The three streams represents Nitric Oxides (NOX), Nitrogen Dioxide (NO2) and PM10s – particles of between 2.5 and 10 microns in size. Most of these pollutants are produced by car exhausts. NOX and NO2 are direct products of internal combustion. NOX is gas at room temperature and is thus represented as light, gaseous bubbles. NO2 is liquid at room temperature, though due to its volatility and the heat of the exhaust, quickly evaporates. This is represented as the bronze liquid it is when it’s stable. PM10s are a by-product of the catalytic converter of most cars which use platinum and palladium.

The sounds move spatially in response to the wind speed and direction shown in the data, with their volume mapped to the amount of pollution measured each day. The choice of sound used for each stream represent our critical interest in the data; one is a field recording made from the roadside sensor that collected the data, another the sound of a catalytic converter sampled through an automotive microphone, and the third a recording of platinum mining in Norilsk, the most polluted city in Russia.

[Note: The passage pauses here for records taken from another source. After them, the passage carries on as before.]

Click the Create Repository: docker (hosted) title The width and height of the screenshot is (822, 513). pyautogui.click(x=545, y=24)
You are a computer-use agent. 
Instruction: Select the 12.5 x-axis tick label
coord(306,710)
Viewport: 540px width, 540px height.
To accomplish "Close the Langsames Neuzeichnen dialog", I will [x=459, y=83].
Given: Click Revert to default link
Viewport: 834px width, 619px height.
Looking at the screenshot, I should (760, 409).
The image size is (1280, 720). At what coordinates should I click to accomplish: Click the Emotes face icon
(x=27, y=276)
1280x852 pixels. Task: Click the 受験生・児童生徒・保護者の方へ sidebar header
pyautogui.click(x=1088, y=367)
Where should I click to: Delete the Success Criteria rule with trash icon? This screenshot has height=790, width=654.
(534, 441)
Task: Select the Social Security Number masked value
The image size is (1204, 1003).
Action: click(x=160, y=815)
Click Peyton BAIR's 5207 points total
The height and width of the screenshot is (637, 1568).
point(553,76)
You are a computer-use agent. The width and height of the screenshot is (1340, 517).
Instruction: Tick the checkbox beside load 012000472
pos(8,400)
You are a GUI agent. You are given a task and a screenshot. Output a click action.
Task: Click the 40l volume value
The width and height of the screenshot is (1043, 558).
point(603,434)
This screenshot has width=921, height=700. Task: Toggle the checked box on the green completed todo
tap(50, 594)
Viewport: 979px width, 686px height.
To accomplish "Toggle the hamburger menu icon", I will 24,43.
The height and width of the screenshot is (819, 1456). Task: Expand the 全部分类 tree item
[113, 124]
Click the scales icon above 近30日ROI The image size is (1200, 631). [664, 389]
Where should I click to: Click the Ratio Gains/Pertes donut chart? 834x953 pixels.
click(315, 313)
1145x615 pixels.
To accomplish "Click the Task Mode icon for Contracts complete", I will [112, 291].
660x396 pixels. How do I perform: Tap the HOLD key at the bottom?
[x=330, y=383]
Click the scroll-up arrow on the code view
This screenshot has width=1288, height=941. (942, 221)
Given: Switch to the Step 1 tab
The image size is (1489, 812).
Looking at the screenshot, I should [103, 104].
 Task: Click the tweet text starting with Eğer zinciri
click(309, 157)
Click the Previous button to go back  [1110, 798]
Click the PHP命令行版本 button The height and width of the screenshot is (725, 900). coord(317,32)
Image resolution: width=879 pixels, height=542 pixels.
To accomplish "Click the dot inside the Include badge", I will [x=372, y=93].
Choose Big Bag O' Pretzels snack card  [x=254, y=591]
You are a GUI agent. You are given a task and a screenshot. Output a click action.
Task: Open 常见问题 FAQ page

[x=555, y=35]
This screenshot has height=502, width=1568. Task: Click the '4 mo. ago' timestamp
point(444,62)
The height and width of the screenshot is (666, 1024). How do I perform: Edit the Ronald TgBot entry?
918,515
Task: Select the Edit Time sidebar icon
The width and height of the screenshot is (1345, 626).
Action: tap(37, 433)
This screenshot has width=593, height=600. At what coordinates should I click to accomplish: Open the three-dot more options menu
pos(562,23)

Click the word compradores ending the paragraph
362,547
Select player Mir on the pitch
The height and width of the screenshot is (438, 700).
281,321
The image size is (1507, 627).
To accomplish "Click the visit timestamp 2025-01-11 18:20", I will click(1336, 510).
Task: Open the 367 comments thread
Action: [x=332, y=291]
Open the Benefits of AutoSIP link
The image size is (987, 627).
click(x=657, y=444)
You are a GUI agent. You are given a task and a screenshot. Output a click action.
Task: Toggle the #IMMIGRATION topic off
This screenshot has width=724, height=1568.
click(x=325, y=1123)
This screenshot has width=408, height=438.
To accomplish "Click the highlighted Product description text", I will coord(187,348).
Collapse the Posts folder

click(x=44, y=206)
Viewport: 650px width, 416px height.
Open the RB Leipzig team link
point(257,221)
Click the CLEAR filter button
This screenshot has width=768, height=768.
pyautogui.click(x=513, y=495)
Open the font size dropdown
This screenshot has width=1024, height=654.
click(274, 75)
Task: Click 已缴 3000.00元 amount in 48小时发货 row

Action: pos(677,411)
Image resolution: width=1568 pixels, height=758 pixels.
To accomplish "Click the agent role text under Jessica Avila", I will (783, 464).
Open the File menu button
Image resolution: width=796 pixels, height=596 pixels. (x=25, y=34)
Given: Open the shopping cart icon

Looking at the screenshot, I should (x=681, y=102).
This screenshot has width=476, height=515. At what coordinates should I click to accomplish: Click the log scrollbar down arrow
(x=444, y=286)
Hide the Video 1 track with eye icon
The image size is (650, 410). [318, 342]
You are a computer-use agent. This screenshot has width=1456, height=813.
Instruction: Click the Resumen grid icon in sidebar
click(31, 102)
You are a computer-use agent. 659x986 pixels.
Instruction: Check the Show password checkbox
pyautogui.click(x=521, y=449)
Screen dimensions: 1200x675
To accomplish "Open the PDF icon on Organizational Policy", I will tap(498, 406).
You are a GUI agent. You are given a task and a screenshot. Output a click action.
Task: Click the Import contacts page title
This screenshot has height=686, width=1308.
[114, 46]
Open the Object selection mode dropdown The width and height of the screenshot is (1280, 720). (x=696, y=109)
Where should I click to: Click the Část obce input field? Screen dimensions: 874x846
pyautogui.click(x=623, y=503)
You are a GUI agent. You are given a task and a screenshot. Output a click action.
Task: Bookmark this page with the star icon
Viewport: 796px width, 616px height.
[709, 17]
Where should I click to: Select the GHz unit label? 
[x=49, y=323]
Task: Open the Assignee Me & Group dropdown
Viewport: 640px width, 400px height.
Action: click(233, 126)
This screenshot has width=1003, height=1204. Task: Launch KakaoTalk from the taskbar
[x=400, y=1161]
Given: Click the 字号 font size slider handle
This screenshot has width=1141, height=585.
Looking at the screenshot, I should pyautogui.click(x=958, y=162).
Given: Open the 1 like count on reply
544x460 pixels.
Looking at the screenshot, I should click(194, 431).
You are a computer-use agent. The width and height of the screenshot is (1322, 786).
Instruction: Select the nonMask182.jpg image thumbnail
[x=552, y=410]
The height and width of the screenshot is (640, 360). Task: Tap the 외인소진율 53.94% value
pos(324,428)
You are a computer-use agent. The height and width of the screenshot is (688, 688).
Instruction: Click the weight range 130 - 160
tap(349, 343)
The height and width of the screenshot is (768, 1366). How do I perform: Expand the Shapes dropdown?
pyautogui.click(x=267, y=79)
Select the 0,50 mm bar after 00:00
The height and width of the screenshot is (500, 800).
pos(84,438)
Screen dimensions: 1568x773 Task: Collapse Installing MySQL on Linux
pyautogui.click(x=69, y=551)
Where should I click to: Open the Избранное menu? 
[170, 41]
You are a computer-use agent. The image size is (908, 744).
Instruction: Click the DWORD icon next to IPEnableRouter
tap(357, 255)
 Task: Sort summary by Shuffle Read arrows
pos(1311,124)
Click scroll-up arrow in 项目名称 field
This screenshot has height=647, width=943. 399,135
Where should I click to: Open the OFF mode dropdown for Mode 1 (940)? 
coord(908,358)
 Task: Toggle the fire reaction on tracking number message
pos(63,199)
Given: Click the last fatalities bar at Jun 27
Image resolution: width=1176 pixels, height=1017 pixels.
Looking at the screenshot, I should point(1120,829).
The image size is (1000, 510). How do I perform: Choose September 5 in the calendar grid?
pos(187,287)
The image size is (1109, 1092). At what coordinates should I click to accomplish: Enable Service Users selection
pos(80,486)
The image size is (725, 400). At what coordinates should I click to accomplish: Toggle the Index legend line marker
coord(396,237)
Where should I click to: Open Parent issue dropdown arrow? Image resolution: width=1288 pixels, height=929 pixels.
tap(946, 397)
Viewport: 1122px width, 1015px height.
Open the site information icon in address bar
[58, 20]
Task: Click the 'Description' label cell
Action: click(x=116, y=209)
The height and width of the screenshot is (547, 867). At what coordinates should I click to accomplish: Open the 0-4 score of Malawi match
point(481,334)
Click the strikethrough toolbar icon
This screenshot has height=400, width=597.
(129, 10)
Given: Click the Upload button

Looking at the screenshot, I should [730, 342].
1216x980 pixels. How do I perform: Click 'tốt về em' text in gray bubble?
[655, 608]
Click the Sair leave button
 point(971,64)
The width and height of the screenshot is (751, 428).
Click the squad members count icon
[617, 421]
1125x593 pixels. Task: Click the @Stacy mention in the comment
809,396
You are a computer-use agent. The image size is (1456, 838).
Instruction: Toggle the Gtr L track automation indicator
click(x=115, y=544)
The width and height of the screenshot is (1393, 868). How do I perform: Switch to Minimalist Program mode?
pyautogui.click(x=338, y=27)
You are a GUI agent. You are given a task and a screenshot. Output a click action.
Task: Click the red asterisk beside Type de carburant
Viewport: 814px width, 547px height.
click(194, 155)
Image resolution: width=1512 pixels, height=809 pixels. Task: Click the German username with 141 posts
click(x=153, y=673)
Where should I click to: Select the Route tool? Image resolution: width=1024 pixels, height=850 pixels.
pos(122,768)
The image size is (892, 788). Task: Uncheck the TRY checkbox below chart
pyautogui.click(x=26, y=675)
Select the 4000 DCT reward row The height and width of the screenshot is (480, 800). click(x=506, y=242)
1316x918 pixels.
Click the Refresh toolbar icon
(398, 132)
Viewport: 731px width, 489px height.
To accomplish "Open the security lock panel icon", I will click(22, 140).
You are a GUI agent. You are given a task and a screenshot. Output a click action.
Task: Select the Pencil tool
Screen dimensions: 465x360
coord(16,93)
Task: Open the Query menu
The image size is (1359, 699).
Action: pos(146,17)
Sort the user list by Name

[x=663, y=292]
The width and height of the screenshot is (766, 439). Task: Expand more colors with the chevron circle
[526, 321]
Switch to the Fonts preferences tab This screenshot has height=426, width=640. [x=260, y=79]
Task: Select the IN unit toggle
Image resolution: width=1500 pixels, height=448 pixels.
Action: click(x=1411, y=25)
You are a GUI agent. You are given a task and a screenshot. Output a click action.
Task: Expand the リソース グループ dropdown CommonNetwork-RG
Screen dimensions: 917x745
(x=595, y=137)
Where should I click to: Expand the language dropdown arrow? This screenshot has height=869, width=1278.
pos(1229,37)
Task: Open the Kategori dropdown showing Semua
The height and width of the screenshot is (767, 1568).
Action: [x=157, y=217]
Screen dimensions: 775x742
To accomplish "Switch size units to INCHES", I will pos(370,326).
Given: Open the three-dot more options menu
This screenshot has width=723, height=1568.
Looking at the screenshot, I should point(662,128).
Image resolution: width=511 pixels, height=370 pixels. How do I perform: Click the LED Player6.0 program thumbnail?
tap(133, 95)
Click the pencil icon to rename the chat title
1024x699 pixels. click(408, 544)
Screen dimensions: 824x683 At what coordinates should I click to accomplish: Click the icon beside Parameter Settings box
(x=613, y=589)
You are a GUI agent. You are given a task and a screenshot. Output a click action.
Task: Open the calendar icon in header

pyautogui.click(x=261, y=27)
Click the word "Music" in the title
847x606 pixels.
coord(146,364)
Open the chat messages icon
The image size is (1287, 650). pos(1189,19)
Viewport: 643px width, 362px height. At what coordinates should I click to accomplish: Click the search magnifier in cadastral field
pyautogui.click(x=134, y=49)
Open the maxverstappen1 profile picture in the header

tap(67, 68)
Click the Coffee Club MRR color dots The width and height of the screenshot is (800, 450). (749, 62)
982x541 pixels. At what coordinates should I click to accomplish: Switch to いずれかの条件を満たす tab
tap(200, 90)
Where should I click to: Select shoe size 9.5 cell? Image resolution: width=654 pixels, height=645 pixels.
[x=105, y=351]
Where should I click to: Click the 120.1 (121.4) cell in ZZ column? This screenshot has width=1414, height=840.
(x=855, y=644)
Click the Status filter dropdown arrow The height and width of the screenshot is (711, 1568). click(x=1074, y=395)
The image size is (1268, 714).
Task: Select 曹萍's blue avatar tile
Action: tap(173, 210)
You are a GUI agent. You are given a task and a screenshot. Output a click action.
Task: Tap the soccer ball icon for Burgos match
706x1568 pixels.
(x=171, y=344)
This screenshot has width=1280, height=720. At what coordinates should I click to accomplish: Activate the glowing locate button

The acid rain which now falls in Norilsk has made the top soil so polluted that it can be mined for previously deep-excavated minerals, including platinum. Meanwhile, the platinum residue produced by the function of the catalytic converters used in Western vehicles is now a common component of PM10, a residue now so widespread that it can be refined from the dust left on busy city streets. At the center is the catalytic converter – built with the platinum commonly mined in Norilsk, and now transferring it as dust onto city streets, its purpose is to reduce engine emission of NO2, NOx, and PM10: the pollutants this dataset measures.

At various points throughout the five years there are significant gaps in the data. These are truthful represented as gaps in the streams. Whether these gaps are due to redaction of data, malfunction or accident is unknown.

Watching Mephitic Air was a collaboration between myself and Tobias Revell for SE1 Data Stories as part of London Design Festival of at the London College of Communication. It was also exhibited at STRP Scene #2 in Eindhoven.